= The Twilight of the Golds =

The Twilight of the Golds is a play by Jonathan Tolins and produced by Charles H. Duggan that premiered at the Pasadena Playhouse on January 17, 1993. Strong reviews propelled it to theatres across the country including a stop at The Kennedy Center. After fifteen previews, the Broadway theatre production, directed by Arvin Brown, opened on October 21, 1993 at the Booth Theatre, where it ran for 29 performances. The cast included Jennifer Grey as Suzanne, Raphael Sbarge as David, David Groh as Walter, Judith Scarpone as Phyllis and Michael Spound as Rob. The play had received strong reviews across the country but was "largely clobbered" when it reached Broadway.

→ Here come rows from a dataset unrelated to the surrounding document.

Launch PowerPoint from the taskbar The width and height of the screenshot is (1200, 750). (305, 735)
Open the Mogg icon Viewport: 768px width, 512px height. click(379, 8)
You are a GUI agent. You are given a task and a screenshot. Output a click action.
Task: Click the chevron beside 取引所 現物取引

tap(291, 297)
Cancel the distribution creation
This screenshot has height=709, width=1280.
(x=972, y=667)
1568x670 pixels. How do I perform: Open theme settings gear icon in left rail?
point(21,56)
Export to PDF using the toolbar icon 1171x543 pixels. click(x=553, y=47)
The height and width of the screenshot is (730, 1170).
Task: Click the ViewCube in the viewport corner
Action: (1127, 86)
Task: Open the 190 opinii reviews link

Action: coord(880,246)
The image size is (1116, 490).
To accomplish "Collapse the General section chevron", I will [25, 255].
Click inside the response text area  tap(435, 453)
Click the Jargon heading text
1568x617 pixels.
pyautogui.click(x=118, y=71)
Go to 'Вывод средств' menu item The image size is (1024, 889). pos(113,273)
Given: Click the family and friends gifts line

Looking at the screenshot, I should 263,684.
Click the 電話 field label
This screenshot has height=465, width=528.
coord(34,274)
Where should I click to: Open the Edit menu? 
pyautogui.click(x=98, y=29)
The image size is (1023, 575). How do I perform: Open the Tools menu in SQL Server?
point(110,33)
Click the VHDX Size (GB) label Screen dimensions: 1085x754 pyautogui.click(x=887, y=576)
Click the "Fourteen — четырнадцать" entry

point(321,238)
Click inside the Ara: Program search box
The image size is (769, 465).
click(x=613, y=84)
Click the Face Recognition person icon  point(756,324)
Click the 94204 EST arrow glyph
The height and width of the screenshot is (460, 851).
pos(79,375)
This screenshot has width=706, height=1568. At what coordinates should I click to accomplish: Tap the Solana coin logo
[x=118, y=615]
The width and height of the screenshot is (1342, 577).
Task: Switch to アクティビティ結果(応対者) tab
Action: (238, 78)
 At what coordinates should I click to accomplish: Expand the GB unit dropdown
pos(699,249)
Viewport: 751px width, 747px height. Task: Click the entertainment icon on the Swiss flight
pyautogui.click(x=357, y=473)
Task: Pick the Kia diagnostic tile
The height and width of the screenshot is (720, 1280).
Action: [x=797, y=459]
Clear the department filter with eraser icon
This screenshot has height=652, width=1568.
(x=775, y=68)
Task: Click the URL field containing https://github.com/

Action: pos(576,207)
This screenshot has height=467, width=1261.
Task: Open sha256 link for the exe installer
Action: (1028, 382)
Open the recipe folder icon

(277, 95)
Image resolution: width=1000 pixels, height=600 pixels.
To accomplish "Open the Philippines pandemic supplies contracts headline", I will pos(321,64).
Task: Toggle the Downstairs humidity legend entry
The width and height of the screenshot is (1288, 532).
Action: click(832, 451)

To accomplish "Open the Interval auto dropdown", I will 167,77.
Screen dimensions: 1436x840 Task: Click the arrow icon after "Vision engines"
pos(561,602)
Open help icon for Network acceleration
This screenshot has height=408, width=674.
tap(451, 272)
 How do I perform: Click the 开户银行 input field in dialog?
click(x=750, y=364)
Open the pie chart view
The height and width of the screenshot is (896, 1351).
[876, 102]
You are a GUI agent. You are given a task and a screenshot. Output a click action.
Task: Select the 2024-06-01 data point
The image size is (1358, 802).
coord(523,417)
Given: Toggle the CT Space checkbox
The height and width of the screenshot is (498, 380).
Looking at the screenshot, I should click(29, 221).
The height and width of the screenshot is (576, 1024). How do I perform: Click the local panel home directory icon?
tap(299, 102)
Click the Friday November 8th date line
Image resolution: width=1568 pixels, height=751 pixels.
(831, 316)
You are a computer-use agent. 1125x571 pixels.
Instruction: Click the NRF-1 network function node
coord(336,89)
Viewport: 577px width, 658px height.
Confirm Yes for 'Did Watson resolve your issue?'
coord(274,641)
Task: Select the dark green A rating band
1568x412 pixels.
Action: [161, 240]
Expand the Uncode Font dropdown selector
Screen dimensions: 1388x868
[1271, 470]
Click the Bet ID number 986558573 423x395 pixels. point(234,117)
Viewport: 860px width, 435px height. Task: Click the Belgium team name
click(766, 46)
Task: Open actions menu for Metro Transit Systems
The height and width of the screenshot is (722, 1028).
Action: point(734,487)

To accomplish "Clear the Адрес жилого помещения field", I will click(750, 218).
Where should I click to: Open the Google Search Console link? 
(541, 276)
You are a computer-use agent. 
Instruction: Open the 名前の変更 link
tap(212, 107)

Tolins adapted his play for a television movie, The Twilight of the Golds, with a "completely different ending".

==Plot summary==
The controversial dramedy tackles the issue of fictional genetic testing that would determine the sexual orientation of an unborn child. When Suzanne Gold-Stein discovers her son is destined to be gay, she considers aborting the fetus, much to the dismay of her gay brother David, whose sexual orientation has never been fully accepted by his conservative family. In the stage version, she has the abortion late in the pregnancy, resulting in her inability to bear any more children, as well as David's estrangement from the family. In the film version, Suzanne chooses to have the baby, though this leads to a break-up with her husband, who does not wish to raise a gay son.